To find probabilities related to how sample averages are distributed, we convert the difference in hours into a standardized unit called a "Z-score." A Z-score tells us how many "standard errors" away from the central average our value is. Since we want to find the probability that the sample mean is within 25 hours of the population mean, this means the difference can be +25 hours or -25 hours. We calculate the Z-score for both of these limits.

$$ \text{Z-score} = \frac{\text{Difference from Mean}}{\text{Standard Error of the Mean}} $$

For a difference of +25 hours:

$$ \text{Z-score}_1 = \frac{25}{15} \approx 1.67 $$

For a difference of -25 hours:

$$ \text{Z-score}_2 = \frac{-25}{15} \approx -1.67 $$

**step4 Find the Probability using the Standard Normal Curve**

When we have a large sample (like 100 tubes), the averages of many such samples tend to follow a specific bell-shaped curve, known as the standard normal distribution. We use the Z-scores we calculated to find the probability under this curve. We typically use a special table (a Z-table) to find these probabilities. The probability that the sample mean is within 25 hours of the population mean is the probability that its Z-score falls between -1.67 and +1.67.

Looking up the Z-scores in a standard normal distribution table:

The probability of a Z-score being less than or equal to 1.67 is approximately 0.9525.

The probability of a Z-score being less than or equal to -1.67 is approximately 0.0475.

To find the probability that the Z-score is between -1.67 and 1.67, we subtract the smaller probability from the larger one:

$$ \text{Probability} = P(Z \leq 1.67) - P(Z \leq -1.67) $$

$$ \text{Probability} = 0.9525 - 0.0475 $$

$$ \text{Probability} = 0.9050 $$

This means there is approximately a 90.50% chance that the sample mean will be within 25 hours of the true mean life of all tubes.

Alternative answer

Answer: Approximately 90.5% Explain
This is a question about how likely our sample's average is to be really close to the true average of *all* the tubes the company makes. . The solving step is:

1. **Figure out the spread for the *average* of many tubes:** The problem tells us that a single tube's life can spread out by 150 hours from the true average (that's called the standard deviation). But when we take the *average* of a big group of tubes, like 100 of them, that average tends to be much closer to the true overall average. To find how much the *average of 100 tubes* usually spreads out, we divide the original spread (150 hours) by the square root of the number of tubes we sampled.
* First, the square root of 100 tubes is 10.
* Then, we divide 150 hours by 10, which gives us 15 hours. This means the average life of a group of 100 tubes typically varies by about 15 hours from the true average.

2. **See how far our "target" is in terms of this new spread:** We want to know the chance that our sample average is within 25 hours of the true average. We compare this 25-hour distance to the 15-hour "typical spread" we just found for sample averages.
* We divide 25 hours by 15 hours, which is about 1.67. This means our target range of 25 hours is about 1.67 times bigger than the "typical spread" for our sample averages.

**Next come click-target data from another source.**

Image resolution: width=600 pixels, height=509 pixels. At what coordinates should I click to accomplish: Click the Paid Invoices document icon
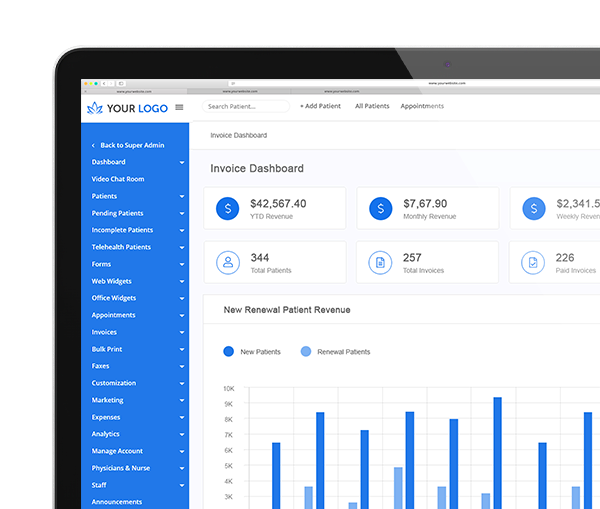(534, 263)
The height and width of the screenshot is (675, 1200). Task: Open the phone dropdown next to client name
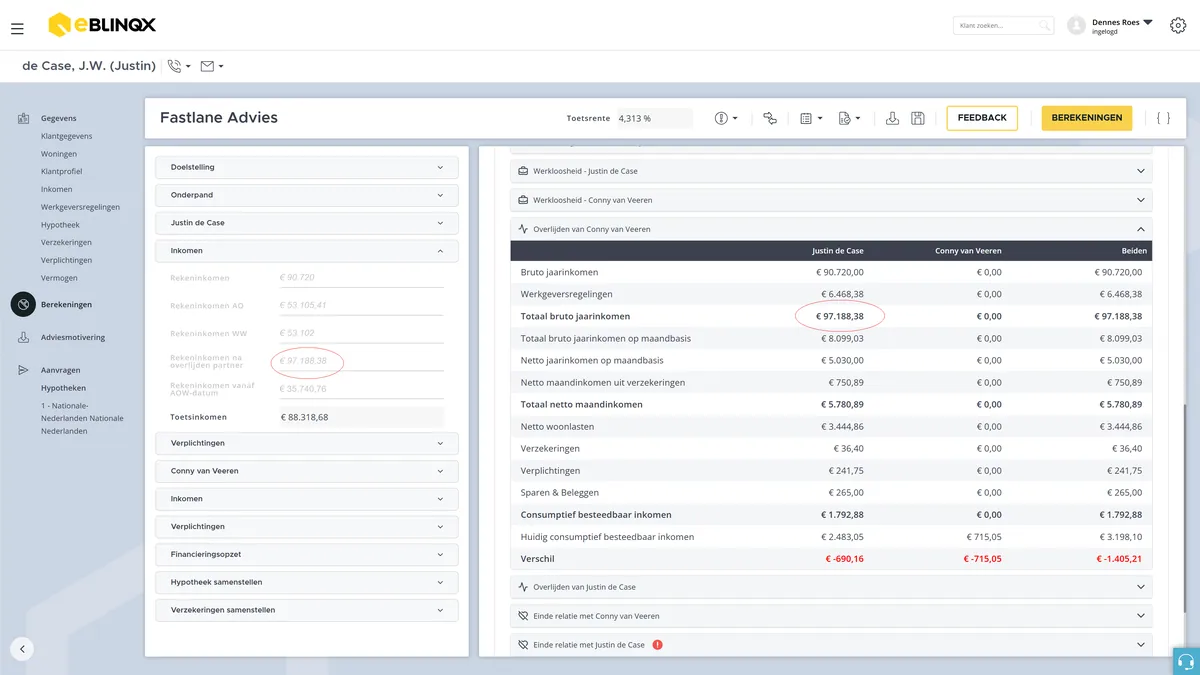[x=179, y=66]
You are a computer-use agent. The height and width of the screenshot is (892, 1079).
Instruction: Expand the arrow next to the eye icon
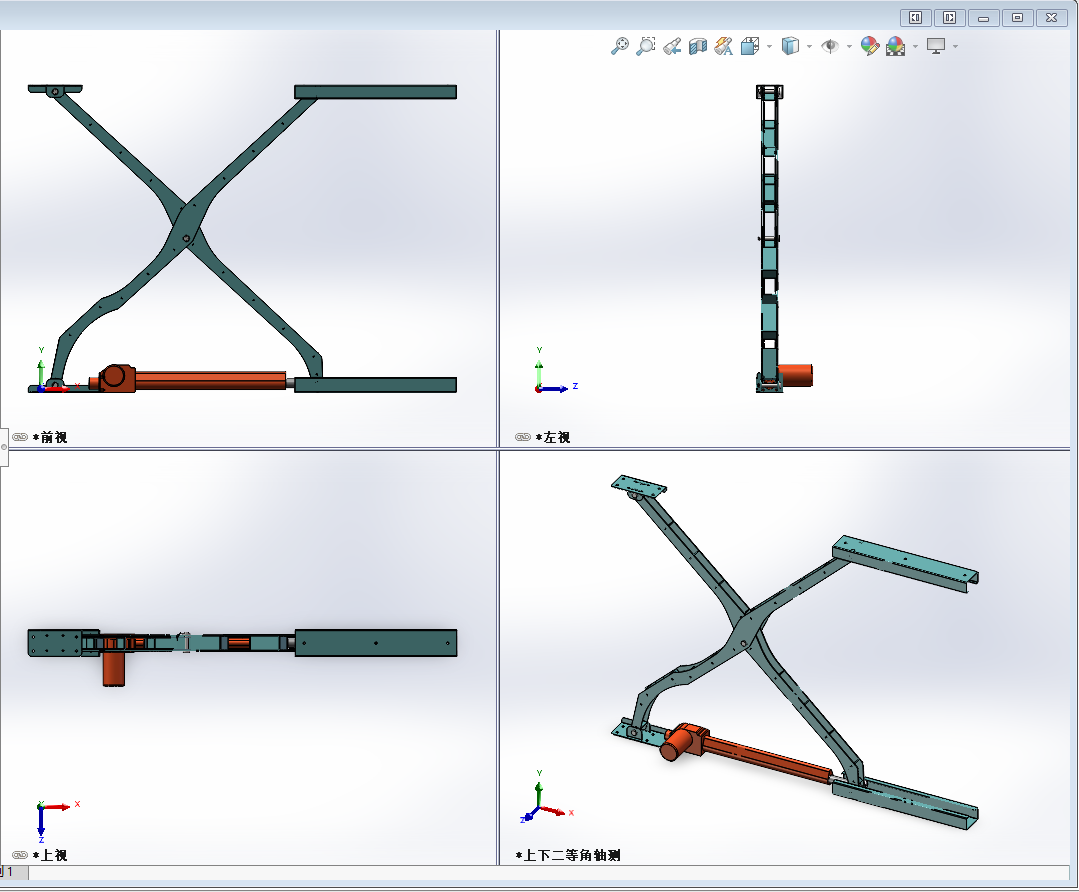click(849, 46)
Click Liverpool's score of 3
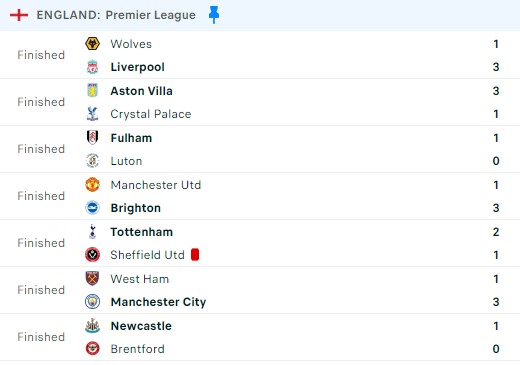Viewport: 520px width, 365px height. (496, 67)
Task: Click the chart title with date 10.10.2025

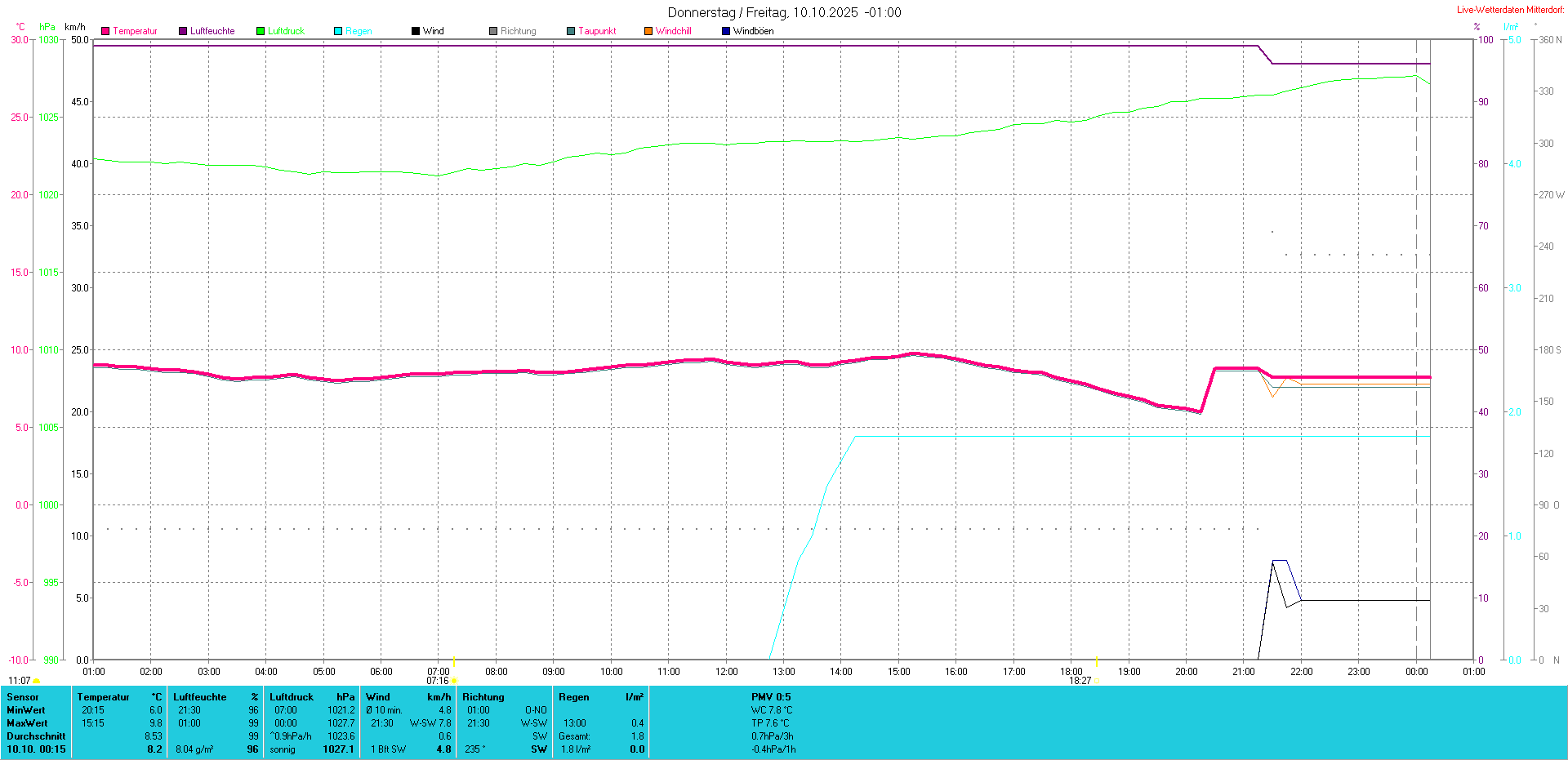Action: [784, 12]
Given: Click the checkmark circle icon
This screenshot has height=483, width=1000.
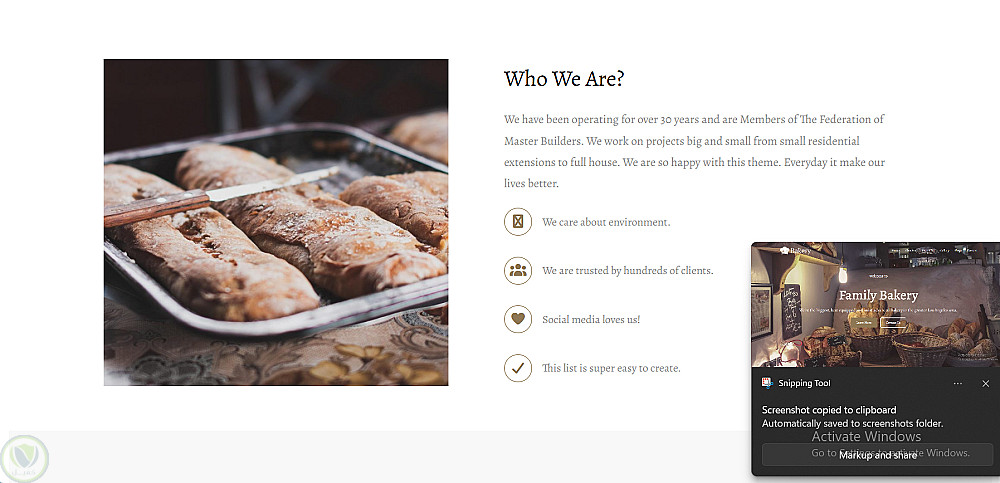Looking at the screenshot, I should tap(517, 368).
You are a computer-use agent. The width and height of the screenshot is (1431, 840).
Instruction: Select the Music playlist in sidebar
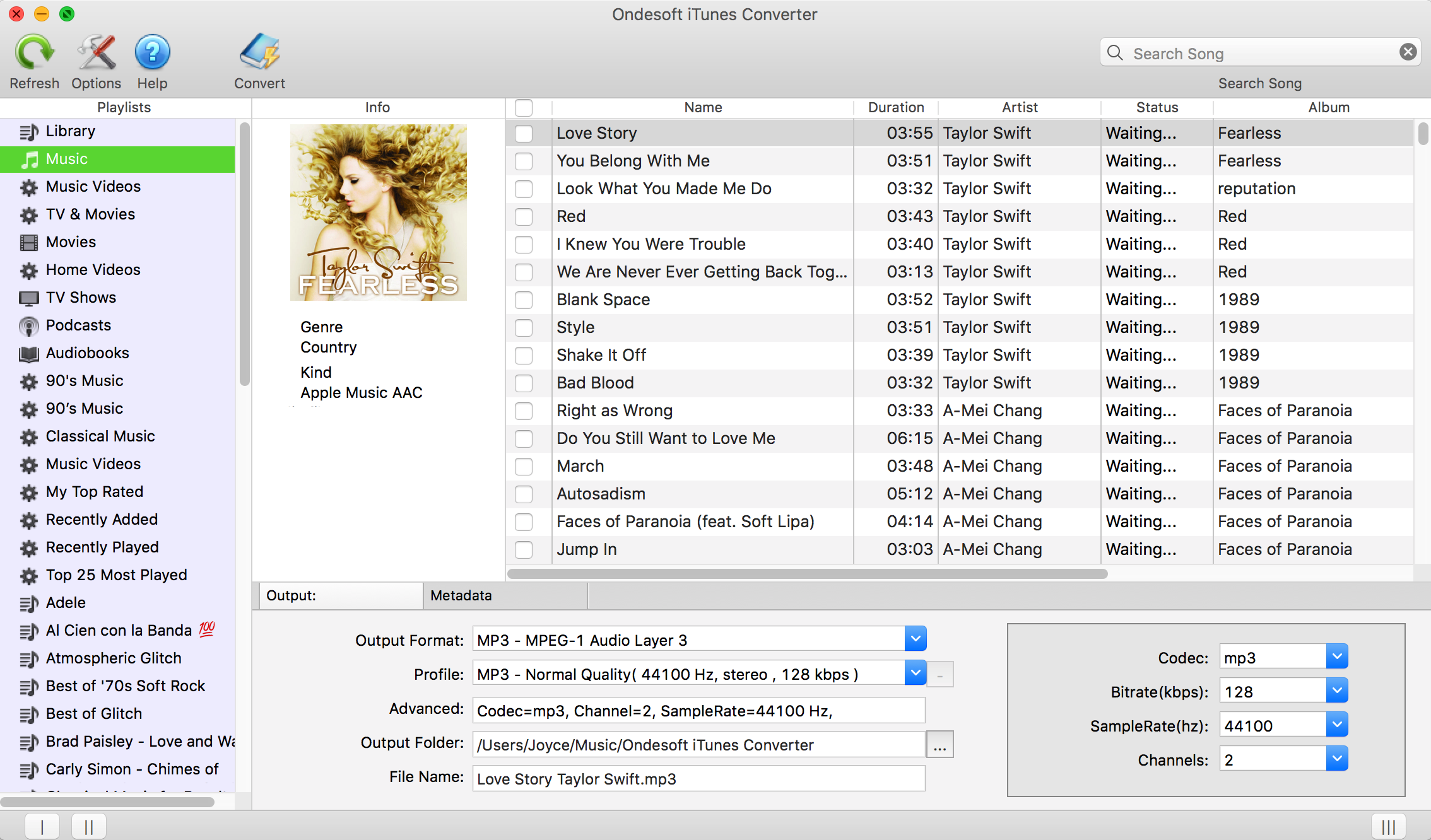(x=120, y=158)
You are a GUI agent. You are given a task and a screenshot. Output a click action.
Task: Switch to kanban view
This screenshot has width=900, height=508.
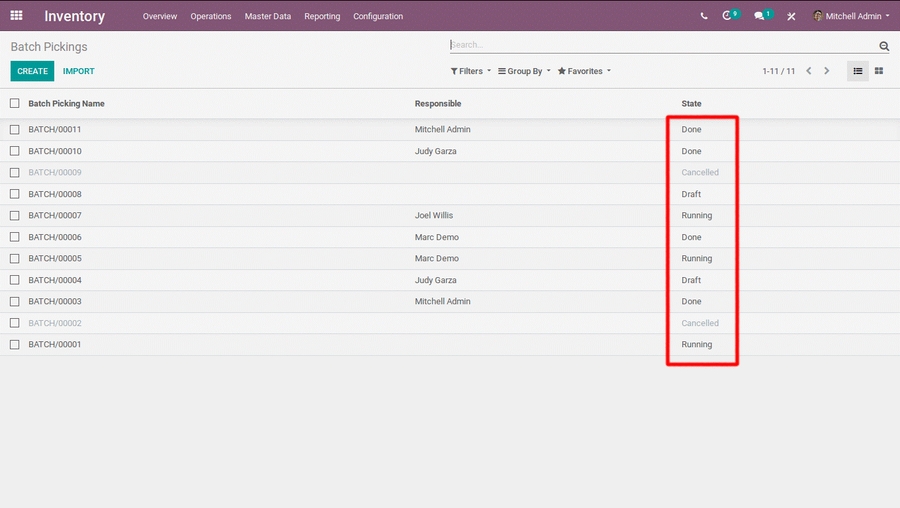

3. **Find the probability using a special chart:** Now, we use a special chart (sometimes called a Z-table or a normal distribution table) that helps us find probabilities for things that spread out in this way. We look up "1.67" on this chart, and it tells us the probability of an average being within 1.67 of these "typical spreads" (in both directions from the middle) is about 0.905.
* So, there's about a 90.5% chance that the sample mean (2250 hours) is within 25 hours of the true mean life of all tubes.